→ **Records supplied**
________
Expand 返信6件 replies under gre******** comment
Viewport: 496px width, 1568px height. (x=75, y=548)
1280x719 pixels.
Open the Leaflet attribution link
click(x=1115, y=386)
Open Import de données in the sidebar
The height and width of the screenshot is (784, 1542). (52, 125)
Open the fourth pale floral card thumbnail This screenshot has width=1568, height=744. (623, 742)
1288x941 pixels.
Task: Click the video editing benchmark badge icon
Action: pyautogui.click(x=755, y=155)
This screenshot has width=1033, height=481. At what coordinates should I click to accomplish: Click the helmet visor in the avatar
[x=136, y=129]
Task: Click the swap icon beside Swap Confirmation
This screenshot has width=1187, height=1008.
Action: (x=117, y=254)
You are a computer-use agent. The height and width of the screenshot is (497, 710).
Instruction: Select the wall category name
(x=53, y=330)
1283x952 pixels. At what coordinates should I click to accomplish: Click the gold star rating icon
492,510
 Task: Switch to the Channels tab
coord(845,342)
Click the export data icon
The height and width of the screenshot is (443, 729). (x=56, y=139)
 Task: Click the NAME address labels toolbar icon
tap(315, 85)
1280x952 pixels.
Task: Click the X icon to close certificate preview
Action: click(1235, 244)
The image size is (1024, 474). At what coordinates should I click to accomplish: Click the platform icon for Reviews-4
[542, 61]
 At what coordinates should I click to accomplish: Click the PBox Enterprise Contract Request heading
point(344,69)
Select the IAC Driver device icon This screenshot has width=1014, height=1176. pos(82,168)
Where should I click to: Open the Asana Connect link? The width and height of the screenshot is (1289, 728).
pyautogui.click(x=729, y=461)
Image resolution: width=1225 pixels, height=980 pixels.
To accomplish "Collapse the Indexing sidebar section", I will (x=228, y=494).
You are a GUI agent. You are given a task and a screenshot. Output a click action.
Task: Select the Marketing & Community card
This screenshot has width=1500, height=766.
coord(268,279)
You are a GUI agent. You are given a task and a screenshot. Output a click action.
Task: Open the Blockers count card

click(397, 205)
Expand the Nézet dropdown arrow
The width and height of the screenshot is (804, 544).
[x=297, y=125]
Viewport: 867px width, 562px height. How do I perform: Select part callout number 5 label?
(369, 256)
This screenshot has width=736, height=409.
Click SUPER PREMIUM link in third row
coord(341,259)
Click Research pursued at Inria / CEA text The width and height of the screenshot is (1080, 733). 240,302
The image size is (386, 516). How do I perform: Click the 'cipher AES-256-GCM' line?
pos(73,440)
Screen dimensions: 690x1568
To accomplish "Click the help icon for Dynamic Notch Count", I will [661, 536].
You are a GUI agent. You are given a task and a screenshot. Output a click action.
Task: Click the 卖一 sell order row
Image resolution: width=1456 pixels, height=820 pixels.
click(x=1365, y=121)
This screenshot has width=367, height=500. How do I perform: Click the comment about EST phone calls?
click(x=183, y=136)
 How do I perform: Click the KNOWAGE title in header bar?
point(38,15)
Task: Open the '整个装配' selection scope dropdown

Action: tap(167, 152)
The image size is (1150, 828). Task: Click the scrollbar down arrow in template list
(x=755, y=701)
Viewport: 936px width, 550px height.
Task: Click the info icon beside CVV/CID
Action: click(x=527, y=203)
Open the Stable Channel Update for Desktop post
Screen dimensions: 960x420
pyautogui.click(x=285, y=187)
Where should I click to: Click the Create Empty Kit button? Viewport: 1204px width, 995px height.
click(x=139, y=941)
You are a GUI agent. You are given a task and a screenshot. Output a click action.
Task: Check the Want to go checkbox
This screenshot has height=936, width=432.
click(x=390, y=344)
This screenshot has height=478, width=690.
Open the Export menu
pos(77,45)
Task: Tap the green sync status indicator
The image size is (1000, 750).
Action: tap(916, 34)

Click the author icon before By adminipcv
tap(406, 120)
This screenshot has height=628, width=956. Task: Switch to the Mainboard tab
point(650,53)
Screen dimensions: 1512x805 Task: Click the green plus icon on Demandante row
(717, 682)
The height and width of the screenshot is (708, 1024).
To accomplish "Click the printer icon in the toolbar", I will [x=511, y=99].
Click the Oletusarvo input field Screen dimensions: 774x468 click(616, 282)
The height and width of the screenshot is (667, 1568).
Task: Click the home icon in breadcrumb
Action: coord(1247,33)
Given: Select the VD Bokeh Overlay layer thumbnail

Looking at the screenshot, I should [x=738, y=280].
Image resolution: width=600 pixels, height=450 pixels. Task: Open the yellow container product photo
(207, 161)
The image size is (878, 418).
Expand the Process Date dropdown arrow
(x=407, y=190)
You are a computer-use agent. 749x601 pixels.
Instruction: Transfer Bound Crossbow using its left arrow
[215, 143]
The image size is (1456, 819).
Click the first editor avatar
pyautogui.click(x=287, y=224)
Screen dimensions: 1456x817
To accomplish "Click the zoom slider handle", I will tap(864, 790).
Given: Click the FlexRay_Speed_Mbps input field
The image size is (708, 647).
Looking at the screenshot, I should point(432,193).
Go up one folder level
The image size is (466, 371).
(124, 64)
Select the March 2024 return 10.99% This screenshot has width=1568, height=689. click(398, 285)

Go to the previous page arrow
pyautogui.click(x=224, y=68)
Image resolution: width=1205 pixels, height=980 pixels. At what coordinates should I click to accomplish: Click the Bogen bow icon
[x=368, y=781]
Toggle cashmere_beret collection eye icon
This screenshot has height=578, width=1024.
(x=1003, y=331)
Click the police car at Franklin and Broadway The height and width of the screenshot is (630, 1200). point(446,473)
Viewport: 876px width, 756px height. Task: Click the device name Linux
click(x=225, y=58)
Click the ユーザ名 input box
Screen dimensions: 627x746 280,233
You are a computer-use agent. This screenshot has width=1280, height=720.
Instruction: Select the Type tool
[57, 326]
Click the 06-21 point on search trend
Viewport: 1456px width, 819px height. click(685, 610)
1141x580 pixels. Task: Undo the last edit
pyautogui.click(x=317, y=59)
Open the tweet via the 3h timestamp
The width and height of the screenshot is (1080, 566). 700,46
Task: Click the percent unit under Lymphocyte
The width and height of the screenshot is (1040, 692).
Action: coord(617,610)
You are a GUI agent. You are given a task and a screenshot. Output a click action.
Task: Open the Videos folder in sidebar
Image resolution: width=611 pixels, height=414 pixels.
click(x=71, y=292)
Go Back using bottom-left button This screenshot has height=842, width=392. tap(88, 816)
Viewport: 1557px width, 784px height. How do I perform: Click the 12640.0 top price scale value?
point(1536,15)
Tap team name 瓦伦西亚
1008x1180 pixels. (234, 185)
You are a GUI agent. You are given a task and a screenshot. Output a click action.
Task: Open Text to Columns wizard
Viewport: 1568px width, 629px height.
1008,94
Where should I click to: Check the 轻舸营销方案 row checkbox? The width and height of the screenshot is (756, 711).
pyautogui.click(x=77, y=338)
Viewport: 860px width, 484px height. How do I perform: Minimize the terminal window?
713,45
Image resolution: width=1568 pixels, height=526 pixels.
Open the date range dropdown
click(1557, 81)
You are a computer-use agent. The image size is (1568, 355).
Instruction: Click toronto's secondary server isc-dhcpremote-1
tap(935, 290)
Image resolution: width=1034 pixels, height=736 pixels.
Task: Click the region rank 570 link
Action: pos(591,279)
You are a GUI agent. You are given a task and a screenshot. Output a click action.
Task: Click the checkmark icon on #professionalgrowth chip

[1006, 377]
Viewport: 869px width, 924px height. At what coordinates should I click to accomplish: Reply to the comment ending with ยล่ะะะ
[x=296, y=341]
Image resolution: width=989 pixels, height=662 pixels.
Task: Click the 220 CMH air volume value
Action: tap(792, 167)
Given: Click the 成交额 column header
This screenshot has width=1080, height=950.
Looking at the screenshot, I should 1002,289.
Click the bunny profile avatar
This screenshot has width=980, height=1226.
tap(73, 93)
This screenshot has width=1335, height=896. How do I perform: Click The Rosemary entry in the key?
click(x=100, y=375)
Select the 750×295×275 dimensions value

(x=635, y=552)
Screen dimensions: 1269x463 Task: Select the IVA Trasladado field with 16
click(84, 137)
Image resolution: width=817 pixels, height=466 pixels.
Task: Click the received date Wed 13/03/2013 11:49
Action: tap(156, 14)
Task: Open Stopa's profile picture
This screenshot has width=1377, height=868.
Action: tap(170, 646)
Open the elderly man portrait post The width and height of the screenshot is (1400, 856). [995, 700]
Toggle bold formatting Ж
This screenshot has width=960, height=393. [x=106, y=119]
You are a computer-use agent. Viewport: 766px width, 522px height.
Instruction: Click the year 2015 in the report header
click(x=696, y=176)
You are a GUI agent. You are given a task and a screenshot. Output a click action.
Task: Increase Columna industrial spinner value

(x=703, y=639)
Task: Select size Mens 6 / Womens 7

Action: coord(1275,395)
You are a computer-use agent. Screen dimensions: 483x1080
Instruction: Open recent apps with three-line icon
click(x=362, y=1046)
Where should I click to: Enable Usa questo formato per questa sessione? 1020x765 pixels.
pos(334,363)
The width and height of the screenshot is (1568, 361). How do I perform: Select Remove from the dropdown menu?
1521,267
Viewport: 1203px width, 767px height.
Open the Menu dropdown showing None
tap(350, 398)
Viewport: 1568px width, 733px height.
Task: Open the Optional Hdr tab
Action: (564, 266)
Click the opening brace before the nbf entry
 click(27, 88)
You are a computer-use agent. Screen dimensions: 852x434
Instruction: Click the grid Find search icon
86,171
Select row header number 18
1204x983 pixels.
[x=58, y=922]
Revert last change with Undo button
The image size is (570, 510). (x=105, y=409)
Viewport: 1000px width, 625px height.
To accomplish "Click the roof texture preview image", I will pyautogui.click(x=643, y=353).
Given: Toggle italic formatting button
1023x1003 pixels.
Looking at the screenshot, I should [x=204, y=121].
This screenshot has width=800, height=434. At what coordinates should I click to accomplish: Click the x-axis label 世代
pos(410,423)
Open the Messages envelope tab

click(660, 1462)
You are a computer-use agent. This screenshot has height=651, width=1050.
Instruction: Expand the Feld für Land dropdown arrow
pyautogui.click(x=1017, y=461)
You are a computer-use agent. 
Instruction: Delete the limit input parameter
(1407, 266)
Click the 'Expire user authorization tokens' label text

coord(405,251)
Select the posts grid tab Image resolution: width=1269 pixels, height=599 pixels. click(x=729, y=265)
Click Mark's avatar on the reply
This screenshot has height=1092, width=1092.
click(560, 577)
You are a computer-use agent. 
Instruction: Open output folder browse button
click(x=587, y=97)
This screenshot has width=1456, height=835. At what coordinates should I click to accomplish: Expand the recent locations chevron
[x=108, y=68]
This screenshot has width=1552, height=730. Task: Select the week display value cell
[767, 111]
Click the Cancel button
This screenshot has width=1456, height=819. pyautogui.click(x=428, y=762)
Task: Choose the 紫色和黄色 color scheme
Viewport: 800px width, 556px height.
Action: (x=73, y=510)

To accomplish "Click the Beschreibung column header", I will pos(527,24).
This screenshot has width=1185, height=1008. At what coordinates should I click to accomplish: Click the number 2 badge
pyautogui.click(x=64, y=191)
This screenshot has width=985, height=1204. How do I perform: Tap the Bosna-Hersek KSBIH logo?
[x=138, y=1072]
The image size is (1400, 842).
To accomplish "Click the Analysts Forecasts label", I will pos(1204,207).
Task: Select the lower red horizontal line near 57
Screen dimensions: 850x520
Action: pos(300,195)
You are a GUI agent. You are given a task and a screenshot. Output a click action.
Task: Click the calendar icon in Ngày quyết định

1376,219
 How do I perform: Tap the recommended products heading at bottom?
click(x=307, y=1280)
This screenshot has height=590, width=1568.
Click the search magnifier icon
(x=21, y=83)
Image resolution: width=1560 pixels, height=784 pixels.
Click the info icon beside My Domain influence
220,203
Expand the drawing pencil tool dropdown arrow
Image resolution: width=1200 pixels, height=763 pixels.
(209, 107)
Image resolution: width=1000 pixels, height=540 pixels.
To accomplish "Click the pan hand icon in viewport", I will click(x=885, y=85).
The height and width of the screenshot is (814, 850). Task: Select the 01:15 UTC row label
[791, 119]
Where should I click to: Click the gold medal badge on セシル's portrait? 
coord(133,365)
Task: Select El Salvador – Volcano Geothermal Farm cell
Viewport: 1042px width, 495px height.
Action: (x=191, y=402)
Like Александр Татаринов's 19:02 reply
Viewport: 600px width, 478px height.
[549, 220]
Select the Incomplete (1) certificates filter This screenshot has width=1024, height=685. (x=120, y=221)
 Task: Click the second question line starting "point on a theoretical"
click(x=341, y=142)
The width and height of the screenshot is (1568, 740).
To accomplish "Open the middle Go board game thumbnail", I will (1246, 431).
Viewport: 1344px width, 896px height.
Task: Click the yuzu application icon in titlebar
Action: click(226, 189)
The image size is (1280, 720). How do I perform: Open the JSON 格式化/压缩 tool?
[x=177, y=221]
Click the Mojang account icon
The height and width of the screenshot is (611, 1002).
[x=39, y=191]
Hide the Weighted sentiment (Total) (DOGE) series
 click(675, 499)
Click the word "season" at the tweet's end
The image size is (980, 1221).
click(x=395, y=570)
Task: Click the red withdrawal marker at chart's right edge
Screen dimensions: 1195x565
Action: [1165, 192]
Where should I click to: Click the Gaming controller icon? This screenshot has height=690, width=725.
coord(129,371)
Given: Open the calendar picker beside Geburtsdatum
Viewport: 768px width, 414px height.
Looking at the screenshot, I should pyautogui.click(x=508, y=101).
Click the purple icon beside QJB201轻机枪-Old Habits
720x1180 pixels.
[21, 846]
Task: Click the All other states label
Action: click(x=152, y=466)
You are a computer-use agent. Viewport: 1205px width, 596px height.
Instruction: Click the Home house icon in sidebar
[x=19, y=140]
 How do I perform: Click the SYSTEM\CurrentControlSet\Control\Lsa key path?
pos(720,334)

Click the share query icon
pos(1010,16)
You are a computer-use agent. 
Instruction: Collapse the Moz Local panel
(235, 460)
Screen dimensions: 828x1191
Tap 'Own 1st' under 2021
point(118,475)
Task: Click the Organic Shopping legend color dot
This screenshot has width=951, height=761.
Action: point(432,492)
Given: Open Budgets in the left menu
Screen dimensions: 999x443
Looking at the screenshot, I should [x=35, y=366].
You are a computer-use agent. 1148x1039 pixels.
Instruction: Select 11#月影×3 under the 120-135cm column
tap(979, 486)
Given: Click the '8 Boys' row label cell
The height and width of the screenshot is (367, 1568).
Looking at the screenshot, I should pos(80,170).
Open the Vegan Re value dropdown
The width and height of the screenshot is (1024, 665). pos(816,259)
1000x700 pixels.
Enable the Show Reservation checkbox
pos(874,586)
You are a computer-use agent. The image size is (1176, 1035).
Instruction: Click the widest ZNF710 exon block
________
→ **Assigned task**
Please filter the data down to the lines containing the word "color".

→ **Exercise answer**
Task: Choose the 紫色和黄色 color scheme
Task: Click the Organic Shopping legend color dot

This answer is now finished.